Quelques jours après la déclaration de l’épidémie d’Ebola en République Démocratique du Congo, l’Hôpital Général de Référence de Panzi se dit prêt à prendre en charge les cas suspects et à assurer l’isolement des malades. L’objectif est d’apporter une assistance médicale rapide aux populations de la ville de Bukavu, de la province du Sud-Kivu et, plus largement, de la région des Grands Lacs.
Cette affirmation est de Monsieur Joyeux Bwami, médecin au sein de cet établissement, lors d’une communication officielle faite ce mardi 19 mai 2026.

Selon lui, l’Hôpital de Panzi est une structure de niveau tertiary (niveau 3), faisant office de centre de formation, d’hôpital de recherche et de complexe de prise en charge des patients. Il rappelle d’ailleurs que, par le passé, l’Hôpital de Panzi avait été choisi par la province du Sud-Kivu comme Centre de Traitement des cas critiques de COVID-19, une pandémie durant laquelle la structure a su gérer les situations les plus complexes.
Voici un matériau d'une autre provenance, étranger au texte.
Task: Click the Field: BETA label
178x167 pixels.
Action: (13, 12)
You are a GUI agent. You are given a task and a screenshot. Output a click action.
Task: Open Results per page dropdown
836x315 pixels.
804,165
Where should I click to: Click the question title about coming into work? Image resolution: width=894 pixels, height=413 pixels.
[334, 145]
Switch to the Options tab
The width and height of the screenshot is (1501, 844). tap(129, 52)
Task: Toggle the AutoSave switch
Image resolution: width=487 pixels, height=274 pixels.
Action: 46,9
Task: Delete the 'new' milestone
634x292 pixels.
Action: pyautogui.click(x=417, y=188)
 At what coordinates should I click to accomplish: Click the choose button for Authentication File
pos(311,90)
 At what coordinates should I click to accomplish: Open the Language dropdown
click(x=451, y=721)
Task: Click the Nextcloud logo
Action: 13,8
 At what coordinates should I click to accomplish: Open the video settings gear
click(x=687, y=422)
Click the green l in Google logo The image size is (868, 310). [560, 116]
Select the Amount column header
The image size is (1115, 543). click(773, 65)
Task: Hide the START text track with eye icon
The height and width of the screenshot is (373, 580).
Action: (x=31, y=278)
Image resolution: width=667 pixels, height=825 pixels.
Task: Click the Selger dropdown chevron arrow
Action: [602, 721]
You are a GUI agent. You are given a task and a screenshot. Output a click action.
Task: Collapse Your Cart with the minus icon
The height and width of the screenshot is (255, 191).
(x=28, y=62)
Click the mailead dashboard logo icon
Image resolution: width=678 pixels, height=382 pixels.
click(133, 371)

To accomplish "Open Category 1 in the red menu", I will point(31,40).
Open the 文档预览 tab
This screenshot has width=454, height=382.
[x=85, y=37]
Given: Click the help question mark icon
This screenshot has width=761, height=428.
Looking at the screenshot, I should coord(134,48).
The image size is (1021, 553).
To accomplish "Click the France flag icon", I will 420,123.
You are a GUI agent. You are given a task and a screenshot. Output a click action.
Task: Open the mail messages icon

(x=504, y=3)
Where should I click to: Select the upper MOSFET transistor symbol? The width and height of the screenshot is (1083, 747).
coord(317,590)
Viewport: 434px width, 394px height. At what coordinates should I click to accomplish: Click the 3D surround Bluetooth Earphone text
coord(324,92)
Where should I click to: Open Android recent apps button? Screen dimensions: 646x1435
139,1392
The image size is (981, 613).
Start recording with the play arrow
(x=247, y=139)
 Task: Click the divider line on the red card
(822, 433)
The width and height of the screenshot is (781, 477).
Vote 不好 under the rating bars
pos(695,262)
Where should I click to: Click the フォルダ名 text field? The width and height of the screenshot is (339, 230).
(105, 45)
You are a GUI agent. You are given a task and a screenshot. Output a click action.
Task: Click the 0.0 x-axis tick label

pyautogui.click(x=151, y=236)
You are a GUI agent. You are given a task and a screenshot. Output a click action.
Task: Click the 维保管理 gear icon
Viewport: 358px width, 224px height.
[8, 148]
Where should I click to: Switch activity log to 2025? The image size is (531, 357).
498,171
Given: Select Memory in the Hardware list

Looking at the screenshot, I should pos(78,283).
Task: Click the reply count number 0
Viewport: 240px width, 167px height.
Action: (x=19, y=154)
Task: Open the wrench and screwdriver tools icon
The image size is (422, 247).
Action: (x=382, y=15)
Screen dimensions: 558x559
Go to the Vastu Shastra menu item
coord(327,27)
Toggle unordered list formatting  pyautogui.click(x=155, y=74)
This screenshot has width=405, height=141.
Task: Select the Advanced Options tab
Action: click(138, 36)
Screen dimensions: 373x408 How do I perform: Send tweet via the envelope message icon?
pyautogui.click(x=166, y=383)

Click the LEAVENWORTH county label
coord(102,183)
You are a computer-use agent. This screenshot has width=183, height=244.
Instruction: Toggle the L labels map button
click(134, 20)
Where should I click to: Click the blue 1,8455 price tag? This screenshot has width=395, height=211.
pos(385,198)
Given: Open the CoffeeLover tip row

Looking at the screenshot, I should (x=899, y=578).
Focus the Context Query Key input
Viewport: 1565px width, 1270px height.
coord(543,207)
« Cette expérience nous a forgés petit à petit. Aujourd’hui, notre hôpital dispose des capacités matérielles et des ressources humaines nécessaires pour assurer une gestion de haut niveau. Nous sommes en mesure de recevoir les alertes et, si celles-ci sont validées, de prendre en charge les cas suspects. Nous sommes également capables de procéder à des isolements transitoires, grâce à un personnel hautement qualifié désormais disponible à l’hôpital de Panzi », a-t-il déclaré.
Le défi du transport des échantillons
En termes de défis, le médecin de l’Hôpital de Panzi pointe du doigt le traitement des échantillons prélevés, qui s’effectue encore exclusivement à Kinshasa. L’acheminement pose problème : pour quitter Bukavu et atteindre la capitale par voie routière, il faut désormais passer par Goma et Beni, avant d’envisager la liaison vers Kinshasa.

Face à cette lourde logistique, le Docteur Bwami plaide pour que les autorités décentralisent les laboratoires de l’Institut National de Recherche Biomédicale (INRB) dans d’autres provinces, et particulièrement au Sud-Kivu, afin de faciliter et d’accélérer la prise en charge des patients suspectés d’être porteurs du virus Ebola.